Element and text location data:
□ □ □ □ □ □ □
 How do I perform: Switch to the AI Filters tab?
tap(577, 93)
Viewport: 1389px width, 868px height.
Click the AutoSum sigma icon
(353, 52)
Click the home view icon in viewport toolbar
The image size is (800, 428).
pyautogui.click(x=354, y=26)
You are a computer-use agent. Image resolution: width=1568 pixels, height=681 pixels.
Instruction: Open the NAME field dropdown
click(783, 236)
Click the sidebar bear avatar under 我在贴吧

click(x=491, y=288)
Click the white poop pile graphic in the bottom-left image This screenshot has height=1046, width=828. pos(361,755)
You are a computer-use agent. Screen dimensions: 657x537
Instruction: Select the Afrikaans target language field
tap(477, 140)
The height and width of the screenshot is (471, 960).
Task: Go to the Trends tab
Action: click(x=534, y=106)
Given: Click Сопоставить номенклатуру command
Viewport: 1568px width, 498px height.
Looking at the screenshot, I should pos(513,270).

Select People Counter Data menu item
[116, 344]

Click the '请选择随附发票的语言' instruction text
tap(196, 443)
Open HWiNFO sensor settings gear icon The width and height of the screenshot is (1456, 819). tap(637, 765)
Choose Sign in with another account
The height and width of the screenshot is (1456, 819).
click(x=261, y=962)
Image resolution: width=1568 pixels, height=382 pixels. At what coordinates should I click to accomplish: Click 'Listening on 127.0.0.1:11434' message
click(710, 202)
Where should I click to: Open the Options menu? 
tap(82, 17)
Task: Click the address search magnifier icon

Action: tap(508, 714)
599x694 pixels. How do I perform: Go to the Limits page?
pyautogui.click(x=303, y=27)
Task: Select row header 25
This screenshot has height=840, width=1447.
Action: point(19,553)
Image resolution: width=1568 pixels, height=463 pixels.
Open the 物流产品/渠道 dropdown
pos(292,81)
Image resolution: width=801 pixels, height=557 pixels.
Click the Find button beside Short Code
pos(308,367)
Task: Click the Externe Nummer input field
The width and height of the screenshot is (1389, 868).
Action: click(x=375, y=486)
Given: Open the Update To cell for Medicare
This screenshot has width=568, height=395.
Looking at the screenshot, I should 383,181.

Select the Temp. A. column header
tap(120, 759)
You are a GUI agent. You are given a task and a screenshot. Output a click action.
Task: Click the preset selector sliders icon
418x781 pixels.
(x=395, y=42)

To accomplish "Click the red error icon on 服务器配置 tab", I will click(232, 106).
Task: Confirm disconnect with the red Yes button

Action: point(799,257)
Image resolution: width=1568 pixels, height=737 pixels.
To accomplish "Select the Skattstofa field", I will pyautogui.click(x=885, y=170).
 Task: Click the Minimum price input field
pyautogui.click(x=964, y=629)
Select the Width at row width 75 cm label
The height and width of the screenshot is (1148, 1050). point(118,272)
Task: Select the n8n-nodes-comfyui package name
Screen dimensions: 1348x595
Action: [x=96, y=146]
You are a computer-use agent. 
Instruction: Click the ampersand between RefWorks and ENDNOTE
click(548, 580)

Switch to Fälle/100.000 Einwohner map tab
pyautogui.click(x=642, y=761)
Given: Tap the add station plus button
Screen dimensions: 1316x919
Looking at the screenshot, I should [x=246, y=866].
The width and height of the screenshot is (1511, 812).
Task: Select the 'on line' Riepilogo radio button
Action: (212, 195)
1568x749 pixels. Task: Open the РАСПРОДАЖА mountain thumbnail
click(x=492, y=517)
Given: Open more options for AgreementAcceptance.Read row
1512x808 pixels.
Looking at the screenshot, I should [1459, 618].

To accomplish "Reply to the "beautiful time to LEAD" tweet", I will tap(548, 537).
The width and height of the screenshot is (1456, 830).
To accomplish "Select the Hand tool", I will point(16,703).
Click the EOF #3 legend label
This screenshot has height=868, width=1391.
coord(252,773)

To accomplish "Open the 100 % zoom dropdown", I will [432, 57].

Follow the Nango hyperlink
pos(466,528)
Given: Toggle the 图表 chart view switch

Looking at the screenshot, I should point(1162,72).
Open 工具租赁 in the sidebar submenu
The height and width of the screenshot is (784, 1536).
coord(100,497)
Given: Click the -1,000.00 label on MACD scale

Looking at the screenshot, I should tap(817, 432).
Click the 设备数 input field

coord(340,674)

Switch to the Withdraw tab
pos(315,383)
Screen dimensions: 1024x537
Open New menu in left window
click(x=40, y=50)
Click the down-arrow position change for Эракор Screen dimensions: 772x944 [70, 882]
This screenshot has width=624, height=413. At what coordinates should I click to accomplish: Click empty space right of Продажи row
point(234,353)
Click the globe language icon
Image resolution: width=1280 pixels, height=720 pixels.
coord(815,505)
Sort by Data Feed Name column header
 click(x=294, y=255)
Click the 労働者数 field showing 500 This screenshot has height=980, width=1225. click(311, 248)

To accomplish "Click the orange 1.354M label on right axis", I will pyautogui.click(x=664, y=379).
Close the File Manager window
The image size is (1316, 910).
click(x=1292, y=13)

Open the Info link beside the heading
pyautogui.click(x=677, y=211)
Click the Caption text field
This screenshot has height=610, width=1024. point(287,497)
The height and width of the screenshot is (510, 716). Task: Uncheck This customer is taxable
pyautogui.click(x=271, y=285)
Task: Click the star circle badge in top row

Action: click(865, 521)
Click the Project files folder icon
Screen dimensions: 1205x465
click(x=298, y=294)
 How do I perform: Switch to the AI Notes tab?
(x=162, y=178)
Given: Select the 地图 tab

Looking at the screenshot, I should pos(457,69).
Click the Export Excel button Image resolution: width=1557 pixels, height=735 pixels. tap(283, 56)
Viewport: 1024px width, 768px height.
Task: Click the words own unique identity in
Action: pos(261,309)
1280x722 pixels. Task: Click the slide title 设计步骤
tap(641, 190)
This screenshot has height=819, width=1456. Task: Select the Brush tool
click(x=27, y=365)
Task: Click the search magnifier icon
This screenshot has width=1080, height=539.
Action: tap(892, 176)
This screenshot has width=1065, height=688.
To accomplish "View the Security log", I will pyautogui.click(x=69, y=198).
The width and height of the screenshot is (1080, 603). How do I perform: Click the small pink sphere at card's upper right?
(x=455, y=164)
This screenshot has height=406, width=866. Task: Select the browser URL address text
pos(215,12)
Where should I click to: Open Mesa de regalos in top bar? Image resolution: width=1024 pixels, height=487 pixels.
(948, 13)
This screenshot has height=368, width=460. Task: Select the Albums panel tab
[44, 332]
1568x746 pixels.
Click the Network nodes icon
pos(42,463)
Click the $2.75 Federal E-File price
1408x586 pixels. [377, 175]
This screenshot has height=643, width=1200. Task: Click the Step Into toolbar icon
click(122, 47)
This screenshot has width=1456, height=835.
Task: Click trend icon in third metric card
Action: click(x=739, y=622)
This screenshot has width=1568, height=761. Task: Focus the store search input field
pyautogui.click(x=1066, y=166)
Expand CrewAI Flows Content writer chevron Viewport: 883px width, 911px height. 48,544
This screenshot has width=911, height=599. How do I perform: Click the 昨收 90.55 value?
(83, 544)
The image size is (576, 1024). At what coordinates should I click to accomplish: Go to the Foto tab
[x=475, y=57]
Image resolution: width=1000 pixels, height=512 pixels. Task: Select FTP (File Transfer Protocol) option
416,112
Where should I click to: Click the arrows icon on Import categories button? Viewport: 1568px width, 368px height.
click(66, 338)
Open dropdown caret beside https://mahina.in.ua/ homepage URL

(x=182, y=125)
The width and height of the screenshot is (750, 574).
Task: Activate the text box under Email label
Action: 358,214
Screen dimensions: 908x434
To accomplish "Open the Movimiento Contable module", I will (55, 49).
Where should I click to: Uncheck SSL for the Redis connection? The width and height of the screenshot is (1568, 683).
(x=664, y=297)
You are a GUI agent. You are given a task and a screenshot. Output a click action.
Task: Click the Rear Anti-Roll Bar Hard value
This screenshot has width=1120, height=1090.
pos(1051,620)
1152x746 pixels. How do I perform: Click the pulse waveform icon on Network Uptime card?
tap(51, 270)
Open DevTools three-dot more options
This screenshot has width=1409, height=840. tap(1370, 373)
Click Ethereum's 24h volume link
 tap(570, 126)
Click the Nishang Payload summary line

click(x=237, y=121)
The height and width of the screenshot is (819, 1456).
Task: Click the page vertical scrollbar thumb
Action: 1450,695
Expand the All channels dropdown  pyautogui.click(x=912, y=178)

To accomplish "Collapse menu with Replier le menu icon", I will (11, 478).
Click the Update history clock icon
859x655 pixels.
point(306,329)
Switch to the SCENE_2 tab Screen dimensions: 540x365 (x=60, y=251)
□ □ □ □ □ □ □
**WORK TO COMPLETE:**
Extract each line of the items above that contains the string "Network", counting a match only when the letter case is the same.

**FINAL ANSWER:**
Click the Network nodes icon
1152x746 pixels. How do I perform: Click the pulse waveform icon on Network Uptime card?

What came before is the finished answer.